As I watched the marquee, two things impressed me: 1) how far Washington’s basketball program had come under Lorenzo Romar, and 2) the extent to which the Huskies’ sojourn to the Big Apple would cement Washington’s place among the nation’s top basketball programs.

“With the way we’ve scheduled, the new TV deal for the Pac-12, and for us to spend a week in New York this winter, this is [all] great exposure and a
great experience for our team,” Lorenzo Romar has said.

No kidding.

Another team or two appeared on the Madison Square Garden marquee but I wasn’t paying attention.  Rather, I was basking in the glow of the implication of what I just watched; an implication brighter than the marquee above me.

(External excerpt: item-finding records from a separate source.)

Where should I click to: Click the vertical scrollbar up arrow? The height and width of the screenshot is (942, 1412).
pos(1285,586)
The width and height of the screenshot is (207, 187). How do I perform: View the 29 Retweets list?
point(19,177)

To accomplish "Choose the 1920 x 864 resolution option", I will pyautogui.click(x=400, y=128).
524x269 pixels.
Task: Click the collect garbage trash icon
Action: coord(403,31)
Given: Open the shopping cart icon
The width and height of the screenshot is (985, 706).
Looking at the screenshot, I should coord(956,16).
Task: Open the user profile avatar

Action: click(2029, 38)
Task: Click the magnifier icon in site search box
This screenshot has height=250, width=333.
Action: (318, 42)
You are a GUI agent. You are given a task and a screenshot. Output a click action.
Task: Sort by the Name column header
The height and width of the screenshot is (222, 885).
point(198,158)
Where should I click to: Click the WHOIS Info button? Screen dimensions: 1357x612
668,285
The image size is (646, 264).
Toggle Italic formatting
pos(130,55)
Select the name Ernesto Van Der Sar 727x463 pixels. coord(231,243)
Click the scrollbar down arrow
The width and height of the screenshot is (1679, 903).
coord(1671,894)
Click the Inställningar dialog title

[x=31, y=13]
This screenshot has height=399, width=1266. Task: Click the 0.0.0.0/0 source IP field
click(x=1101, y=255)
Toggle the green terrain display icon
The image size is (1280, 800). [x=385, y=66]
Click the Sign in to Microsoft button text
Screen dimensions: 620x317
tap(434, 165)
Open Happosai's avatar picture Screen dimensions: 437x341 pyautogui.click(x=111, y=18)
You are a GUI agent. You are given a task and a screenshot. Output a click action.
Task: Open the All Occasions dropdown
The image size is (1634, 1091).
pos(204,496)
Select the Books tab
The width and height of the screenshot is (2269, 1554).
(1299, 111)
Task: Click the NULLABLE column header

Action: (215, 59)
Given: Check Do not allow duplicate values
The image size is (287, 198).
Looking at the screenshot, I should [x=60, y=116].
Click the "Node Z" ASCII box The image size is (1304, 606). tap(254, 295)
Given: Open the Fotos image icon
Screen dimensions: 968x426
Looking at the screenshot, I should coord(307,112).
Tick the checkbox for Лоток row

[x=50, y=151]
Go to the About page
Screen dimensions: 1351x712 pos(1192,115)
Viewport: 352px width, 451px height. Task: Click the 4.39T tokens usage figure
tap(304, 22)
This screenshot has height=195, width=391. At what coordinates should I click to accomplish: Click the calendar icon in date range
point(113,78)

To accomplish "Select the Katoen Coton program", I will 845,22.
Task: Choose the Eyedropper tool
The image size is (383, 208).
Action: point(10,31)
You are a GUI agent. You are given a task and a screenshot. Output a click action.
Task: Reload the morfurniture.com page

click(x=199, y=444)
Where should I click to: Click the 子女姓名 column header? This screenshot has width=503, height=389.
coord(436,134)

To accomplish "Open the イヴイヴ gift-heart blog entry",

The next morning we took a cab to Ground Zero.  We didn’t take the tour, we just got as close as we could, and took pride in what was rising out of the 9-11 ashes.  While the designs of the new buildings were inspiring, one New Yorker later told me that, to him, the larger new building, the Freedom Tower, was like a huge phallic symbol facing towards the terrorists.  “F— you!” he summarized in an unmistakable New York accent as he faced eastward and gestured for emphasis.

New Yorkers talk like that.  So do people from New Jersey.  It’s quite common.  And I agreed.

In contrast, as we studied the 9-11 site, my wife asked me to say a prayer and I did.

The Occupy Wall Street bunch was somewhere around but they weren’t near us.  The New Yorker to whom I spoke had similar sentiments for the protestors, also invoking the Oedipus complex.

Some say that New Yorkers are cold and socially indifferent.  That has not been my experience; quite the opposite.  Abrasive.  Outspoken.
Skeptical.  But never cold or indifferent.

“It used to be that New Yorkers kept to themselves but that all changed with 9-11,” said the man with the thick accent and gender-oriented imagination.  “As terrible as it was, that brought us all together.  Anyone who was in New York when that happened,” he said as he jabbed the air with his finger, “bonded with anyone else who was there.  It was like that.”

New Yorkers are great with strangers too if you understand how New Yorkers think and act.  Basically, they say what they think and act the way they want.  Nothing personal.  Get by the ostensibly unbecoming behavior and, Washington fans will find, New Yorkers are wonderful people.

When Washington comes to the Garden, the Huskies will have a great opportunity to show New Yorkers and everyone else that Washington basketball has come of age.  Being there in the first place is evidence.  But a win or two would validate the invitation.  Following their Broadway debut(!), hopefully the Huskies will leave the Big Apple with a feeling that validates the statement on their souvenir cups: “I love New York,” savoring a victory or two while knowing that if they can make it there, they can make it anywhere.